Find every line in the listing below that includes the word "computer", then give only how many there are.

********

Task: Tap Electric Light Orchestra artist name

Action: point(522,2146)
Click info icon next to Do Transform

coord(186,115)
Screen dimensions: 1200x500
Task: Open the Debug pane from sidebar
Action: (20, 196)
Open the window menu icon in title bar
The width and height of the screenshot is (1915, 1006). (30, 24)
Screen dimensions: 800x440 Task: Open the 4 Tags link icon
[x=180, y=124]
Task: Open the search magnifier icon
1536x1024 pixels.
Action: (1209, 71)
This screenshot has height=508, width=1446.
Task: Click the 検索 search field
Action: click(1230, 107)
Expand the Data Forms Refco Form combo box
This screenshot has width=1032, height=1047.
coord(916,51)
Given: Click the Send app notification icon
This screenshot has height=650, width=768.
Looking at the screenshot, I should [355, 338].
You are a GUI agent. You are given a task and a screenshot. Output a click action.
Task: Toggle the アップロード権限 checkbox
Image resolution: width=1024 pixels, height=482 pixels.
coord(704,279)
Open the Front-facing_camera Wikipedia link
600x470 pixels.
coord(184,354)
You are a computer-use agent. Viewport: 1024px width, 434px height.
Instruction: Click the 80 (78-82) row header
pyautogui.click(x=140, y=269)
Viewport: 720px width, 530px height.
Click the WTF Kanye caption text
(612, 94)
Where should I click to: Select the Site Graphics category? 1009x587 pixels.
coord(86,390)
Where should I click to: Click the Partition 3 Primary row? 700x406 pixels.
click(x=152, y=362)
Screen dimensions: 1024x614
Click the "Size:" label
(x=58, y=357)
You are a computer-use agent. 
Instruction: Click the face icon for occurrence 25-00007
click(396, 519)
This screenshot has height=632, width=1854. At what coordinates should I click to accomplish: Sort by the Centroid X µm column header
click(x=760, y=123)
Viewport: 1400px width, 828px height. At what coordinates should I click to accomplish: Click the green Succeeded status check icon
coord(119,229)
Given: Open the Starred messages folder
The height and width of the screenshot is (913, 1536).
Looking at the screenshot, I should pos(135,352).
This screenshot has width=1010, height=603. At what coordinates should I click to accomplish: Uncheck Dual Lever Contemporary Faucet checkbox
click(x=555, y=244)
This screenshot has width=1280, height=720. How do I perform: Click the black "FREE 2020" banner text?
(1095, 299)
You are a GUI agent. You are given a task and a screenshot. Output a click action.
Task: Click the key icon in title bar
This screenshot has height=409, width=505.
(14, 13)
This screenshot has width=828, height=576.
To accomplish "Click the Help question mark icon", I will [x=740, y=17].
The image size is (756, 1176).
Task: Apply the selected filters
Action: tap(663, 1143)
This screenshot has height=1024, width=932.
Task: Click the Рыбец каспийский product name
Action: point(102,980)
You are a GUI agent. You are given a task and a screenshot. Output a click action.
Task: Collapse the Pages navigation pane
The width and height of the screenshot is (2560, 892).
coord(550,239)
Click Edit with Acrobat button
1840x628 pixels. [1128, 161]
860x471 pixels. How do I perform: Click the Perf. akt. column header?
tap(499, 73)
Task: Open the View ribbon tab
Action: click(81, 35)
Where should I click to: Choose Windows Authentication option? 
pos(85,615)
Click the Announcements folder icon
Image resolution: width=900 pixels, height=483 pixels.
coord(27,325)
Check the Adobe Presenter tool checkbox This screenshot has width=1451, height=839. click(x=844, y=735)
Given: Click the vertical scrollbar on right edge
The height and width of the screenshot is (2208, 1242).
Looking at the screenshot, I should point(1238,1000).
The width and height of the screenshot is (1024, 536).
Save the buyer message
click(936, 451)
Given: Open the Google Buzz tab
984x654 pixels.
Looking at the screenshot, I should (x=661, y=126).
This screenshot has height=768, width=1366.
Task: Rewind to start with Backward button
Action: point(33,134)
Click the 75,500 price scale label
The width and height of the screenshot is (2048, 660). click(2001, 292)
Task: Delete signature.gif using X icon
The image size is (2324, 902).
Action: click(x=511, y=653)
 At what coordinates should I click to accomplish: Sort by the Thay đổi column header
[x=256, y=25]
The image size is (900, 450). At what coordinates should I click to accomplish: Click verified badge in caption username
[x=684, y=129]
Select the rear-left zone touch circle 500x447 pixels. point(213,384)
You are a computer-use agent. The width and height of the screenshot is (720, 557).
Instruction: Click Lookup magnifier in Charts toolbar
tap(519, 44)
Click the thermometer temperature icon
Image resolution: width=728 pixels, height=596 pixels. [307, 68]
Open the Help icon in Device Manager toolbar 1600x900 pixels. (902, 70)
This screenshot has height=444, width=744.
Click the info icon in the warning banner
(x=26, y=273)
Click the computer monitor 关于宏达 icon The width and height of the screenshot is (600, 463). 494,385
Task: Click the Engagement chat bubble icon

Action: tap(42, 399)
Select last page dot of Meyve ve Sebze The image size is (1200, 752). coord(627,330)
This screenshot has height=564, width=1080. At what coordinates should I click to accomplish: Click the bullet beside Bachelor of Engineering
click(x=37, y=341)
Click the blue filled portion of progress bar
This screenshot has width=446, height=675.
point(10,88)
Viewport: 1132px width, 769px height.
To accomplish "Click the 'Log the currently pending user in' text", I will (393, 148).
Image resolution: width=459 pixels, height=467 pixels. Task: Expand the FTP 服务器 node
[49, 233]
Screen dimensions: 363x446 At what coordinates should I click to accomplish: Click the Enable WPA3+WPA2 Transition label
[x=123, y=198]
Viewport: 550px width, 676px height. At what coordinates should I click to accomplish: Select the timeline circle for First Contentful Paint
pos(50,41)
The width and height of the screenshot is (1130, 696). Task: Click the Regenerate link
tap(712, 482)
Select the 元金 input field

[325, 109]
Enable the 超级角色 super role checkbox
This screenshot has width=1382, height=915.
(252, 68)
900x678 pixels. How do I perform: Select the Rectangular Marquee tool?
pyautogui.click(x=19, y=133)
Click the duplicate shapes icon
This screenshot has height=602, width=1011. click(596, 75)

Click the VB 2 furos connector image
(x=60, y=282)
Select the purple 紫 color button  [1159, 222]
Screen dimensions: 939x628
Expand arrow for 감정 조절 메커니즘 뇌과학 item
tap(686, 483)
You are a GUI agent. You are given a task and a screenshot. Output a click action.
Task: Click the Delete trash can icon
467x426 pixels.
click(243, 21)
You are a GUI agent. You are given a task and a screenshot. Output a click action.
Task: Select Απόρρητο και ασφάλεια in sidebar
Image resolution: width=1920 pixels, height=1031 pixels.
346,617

********

• **Solution to this task**:
4